> _EXCERPTED TEXT_
# # #

Can Credit Card Fees Be Passed On to Consumers?
Yes, businesses can pass credit card fees to customers, but rules around caps, banned states, and disclosure requirements shape how and when they can do it.
Yes, businesses can pass credit card fees to customers, but rules around caps, banned states, and disclosure requirements shape how and when they can do it.
Businesses in the United States can legally pass credit card processing costs onto customers through surcharges, but the rules vary sharply depending on the card network, the state, and whether the payment method is credit versus debit. Visa caps surcharges at 3% of the transaction, while Mastercard allows up to 4%, and a handful of states ban the practice entirely. Merchants who do surcharge must follow strict disclosure requirements or risk fines, lawsuits, and losing their ability to accept cards at all.

# # #

Continue the piece on passing credit card fees on to customers, starting after its last sentence.

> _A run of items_

# # #

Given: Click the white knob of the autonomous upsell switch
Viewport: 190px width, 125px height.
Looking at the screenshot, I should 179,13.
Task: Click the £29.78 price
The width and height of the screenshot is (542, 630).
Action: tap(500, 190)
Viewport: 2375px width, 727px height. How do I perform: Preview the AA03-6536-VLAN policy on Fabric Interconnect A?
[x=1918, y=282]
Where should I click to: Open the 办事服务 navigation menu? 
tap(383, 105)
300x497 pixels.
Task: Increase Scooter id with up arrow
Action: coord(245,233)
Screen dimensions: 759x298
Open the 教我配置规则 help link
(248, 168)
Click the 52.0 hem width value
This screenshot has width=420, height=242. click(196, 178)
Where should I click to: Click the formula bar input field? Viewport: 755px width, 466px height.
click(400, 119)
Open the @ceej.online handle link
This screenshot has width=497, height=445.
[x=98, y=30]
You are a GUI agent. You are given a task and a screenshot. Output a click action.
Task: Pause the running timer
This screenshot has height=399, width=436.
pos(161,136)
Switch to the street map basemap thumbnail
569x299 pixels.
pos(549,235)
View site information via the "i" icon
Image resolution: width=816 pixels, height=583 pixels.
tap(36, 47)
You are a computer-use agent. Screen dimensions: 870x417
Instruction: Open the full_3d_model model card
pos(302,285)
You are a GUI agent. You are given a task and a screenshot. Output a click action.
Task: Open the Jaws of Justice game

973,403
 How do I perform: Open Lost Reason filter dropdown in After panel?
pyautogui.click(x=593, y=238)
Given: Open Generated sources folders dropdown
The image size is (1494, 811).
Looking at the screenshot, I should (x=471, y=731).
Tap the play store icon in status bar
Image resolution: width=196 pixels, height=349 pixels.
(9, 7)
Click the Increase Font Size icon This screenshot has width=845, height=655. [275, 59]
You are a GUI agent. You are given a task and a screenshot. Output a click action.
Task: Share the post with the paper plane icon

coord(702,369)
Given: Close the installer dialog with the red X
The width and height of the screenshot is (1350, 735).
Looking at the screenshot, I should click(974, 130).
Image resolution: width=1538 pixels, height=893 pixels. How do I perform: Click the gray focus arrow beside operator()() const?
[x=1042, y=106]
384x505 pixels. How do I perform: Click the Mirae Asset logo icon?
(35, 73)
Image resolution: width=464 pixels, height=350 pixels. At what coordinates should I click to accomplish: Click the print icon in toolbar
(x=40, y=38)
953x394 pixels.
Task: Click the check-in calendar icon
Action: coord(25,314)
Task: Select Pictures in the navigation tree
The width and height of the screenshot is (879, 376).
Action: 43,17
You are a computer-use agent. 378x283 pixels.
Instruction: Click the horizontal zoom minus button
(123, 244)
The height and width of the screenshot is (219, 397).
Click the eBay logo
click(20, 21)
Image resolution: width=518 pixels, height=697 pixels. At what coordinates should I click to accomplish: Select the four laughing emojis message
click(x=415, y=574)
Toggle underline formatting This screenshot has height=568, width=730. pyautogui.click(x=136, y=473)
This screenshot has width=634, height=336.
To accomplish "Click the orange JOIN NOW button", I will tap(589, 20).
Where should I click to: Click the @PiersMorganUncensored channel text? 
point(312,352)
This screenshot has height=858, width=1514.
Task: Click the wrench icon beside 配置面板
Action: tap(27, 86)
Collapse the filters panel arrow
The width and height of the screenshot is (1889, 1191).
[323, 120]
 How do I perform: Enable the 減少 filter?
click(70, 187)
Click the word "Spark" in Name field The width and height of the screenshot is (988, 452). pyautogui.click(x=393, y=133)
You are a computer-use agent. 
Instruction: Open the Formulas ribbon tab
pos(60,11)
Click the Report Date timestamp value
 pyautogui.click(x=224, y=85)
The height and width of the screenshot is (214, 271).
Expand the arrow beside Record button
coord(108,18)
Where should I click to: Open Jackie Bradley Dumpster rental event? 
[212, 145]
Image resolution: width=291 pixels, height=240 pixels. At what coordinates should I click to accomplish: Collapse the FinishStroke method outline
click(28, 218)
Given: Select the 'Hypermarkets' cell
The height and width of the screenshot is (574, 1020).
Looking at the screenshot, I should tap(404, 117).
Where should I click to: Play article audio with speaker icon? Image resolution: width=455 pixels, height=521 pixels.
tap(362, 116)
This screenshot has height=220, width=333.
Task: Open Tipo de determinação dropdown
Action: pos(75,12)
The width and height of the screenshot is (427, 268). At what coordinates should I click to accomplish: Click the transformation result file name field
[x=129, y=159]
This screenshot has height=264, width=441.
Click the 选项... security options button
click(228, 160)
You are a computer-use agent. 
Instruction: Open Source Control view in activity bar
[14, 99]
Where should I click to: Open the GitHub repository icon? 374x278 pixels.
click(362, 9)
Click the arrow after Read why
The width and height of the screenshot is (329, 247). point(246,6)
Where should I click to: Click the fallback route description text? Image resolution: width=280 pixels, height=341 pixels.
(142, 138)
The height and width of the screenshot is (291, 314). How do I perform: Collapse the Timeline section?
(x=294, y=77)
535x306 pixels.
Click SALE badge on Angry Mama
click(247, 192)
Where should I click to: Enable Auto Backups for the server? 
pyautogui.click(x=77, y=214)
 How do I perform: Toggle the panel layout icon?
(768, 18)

# # #

> _ANSWER TO THIS TASK_
A credit card surcharge is an extra fee a merchant adds to your purchase price solely because you chose to pay with a credit card. The practice became legal in 2013 after a class-action settlement with Visa and Mastercard, which modified their network rules to permit it under certain conditions.1Mastercard. What Merchant Surcharge Rules Mean to You Merchants use surcharges to recoup the merchant discount rate, which is the percentage of each sale they pay to their payment processor. That rate typically runs between 1.5% and 3.5% depending on the card brand, the type of card, and the merchant’s industry.
Not every merchant surcharges, and those that do can only apply the fee to credit card transactions. Debit cards and prepaid cards are always off-limits, a distinction that catches many consumers off guard and that we’ll cover in more detail below.
Merchants have two distinct ways to shift processing costs: surcharging credit cards or offering a discount for paying with cash. The legal difference matters more than the framing suggests. A surcharge starts with a posted price and adds a fee at checkout. A cash discount starts with a higher posted price (which includes the processing cost) and subtracts a discount when you pay cash or by check.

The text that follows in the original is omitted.